### Exercise 1
In the CPSL statement, what share of recurrent expenditure do debt repayments already consume?
### Exercise 2
Reproduce the stretch of the CPSL statement from "The budget speech" through "and structural adjustment.", substituting "fiscal address" for "budget speech".

The text of the CPSL statement: “Beneath the rhetoric of “economic democracy” lies a technocratic document that prioritises lender confidence over public empowerment, and party consolidation over structural transformation.

The budget speech omits any serious analysis of the global and local economic context, particularly the imperialist financial architecture that continues to extract value from the Global South through debt, ISBs, and structural adjustment.

The speech is saturated with fiscal jargon and macroeconomic metrics, clearly aimed at multilateral institutions (IMF, WB, ADB) rather than the Sri Lankan public. This alienates the very people the NPP claims to represent.

Despite AKD’s purported Marxist credentials, there is no mention of imperialist exploitation, financialisation, or the deindustrialisation of the Global North that has shifted production (and debt burdens) to the Global South.

The threat of war, driven by imperialist attempts to reassert dominance through military means, is ignored, despite its direct implications for Sri Lanka’s geopolitical and economic stability.

The budget introduces US dollar–denominated local bonds, ostensibly to absorb excess forex liquidity in local banks. This adds to the external debt burden and exposes the country to additional currency risk. Debt repayments already consume nearly two-thirds of recurrent expenditure, yet the government boasts of Rs 1 trillion in “savings”—a misleading claim, as one-third of this is invested in high-interest treasury bills, effectively indebting the state to itself.

### Data section
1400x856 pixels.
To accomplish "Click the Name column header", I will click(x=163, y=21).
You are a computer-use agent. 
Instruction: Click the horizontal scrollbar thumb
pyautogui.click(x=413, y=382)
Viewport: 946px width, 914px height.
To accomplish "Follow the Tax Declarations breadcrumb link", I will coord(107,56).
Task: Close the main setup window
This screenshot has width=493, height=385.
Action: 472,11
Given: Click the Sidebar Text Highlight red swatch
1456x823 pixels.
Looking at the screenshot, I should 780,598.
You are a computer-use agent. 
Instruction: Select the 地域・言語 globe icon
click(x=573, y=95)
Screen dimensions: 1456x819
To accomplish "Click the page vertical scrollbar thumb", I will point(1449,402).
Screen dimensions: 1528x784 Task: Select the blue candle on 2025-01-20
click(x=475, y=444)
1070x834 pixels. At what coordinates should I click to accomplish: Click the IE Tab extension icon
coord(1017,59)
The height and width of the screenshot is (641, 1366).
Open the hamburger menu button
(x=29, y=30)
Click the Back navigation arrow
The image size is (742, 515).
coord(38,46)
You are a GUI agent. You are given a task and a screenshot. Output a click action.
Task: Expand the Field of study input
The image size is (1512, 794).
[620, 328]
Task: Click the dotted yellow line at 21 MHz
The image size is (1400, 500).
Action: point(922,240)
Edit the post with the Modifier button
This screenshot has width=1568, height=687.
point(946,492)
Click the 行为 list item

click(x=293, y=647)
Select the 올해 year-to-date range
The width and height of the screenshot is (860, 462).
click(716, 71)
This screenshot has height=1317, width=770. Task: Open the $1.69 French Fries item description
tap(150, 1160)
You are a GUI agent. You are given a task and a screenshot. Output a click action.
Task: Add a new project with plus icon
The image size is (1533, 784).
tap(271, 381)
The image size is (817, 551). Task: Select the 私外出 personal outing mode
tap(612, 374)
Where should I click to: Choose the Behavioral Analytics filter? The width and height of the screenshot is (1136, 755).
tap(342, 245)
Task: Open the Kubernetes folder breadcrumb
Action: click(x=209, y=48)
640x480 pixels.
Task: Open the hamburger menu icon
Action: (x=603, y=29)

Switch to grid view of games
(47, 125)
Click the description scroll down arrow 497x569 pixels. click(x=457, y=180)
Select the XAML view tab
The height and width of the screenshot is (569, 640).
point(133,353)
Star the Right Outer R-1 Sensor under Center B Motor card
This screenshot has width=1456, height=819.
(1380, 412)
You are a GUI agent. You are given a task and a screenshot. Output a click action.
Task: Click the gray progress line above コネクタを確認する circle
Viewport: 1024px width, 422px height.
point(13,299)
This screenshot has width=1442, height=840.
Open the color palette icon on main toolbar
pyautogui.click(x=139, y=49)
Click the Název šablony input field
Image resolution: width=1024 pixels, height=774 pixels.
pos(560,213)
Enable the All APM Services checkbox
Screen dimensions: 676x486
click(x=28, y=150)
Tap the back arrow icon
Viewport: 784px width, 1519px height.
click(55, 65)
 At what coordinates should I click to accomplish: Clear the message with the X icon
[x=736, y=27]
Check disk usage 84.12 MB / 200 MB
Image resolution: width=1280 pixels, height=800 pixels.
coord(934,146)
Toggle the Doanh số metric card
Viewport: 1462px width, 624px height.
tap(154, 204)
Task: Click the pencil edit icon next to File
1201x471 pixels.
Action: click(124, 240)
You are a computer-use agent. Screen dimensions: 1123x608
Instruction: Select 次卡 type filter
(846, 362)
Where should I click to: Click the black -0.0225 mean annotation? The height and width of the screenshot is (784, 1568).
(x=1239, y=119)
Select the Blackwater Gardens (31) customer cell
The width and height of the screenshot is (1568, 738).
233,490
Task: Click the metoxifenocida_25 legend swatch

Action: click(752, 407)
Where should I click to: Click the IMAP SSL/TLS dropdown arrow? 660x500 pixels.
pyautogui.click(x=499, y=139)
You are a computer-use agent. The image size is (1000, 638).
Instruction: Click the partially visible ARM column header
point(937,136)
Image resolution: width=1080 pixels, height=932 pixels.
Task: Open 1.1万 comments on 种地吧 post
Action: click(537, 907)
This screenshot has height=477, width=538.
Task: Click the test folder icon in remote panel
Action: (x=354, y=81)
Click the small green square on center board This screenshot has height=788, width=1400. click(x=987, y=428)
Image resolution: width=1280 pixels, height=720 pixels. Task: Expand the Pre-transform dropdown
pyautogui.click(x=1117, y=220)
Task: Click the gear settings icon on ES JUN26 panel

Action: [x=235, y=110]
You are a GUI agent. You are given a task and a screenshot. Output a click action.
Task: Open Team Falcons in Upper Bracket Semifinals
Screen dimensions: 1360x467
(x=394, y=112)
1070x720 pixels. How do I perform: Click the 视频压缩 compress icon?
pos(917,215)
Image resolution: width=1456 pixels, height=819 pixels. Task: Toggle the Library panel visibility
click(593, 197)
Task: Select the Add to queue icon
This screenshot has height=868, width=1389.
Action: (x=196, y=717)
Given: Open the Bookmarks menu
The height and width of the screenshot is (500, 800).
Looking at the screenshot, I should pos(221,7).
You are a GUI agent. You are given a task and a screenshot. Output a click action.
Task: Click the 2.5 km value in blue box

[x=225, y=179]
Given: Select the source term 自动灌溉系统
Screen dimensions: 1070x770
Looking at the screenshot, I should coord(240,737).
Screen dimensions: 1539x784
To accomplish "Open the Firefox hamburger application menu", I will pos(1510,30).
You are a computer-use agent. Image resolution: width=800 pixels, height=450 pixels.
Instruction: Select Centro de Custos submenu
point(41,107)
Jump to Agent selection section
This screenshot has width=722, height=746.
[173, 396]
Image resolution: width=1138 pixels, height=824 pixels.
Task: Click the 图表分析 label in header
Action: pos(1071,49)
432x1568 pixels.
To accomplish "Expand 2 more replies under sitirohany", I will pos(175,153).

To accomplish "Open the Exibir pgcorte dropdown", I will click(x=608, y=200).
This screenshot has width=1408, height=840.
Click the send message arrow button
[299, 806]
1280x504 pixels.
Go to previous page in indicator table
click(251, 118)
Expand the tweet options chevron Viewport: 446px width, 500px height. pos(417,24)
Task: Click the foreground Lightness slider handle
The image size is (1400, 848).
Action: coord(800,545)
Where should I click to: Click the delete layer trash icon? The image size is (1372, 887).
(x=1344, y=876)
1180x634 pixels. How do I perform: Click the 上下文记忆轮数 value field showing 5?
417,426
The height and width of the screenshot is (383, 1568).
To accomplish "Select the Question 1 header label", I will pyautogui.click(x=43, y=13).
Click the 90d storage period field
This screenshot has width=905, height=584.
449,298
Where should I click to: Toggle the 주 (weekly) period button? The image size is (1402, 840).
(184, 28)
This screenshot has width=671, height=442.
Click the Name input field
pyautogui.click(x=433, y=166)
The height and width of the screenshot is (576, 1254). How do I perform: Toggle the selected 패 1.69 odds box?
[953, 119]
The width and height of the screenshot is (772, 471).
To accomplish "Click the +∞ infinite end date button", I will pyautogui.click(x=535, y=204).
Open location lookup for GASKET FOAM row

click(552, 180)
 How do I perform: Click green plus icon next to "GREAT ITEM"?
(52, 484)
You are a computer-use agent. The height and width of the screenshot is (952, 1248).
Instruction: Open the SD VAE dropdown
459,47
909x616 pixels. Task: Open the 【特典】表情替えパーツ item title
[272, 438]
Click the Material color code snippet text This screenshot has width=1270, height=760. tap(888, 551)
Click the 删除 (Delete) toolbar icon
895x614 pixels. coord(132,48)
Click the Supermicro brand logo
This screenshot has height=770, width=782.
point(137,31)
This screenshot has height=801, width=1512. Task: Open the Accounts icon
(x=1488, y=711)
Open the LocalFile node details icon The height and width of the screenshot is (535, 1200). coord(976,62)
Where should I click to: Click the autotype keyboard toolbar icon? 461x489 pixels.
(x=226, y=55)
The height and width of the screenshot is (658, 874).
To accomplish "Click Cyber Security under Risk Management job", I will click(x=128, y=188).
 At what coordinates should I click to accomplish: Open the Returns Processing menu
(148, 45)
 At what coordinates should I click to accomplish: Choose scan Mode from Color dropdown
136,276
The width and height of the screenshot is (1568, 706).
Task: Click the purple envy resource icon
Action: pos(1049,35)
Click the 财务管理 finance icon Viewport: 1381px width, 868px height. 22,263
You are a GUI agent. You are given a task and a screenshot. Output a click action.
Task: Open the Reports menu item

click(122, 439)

### Task response 1
Nearly two-thirds.

### Task response 2
The fiscal address omits any serious analysis of the global and local economic context, particularly the imperialist financial architecture that continues to extract value from the Global South through debt, ISBs, and structural adjustment.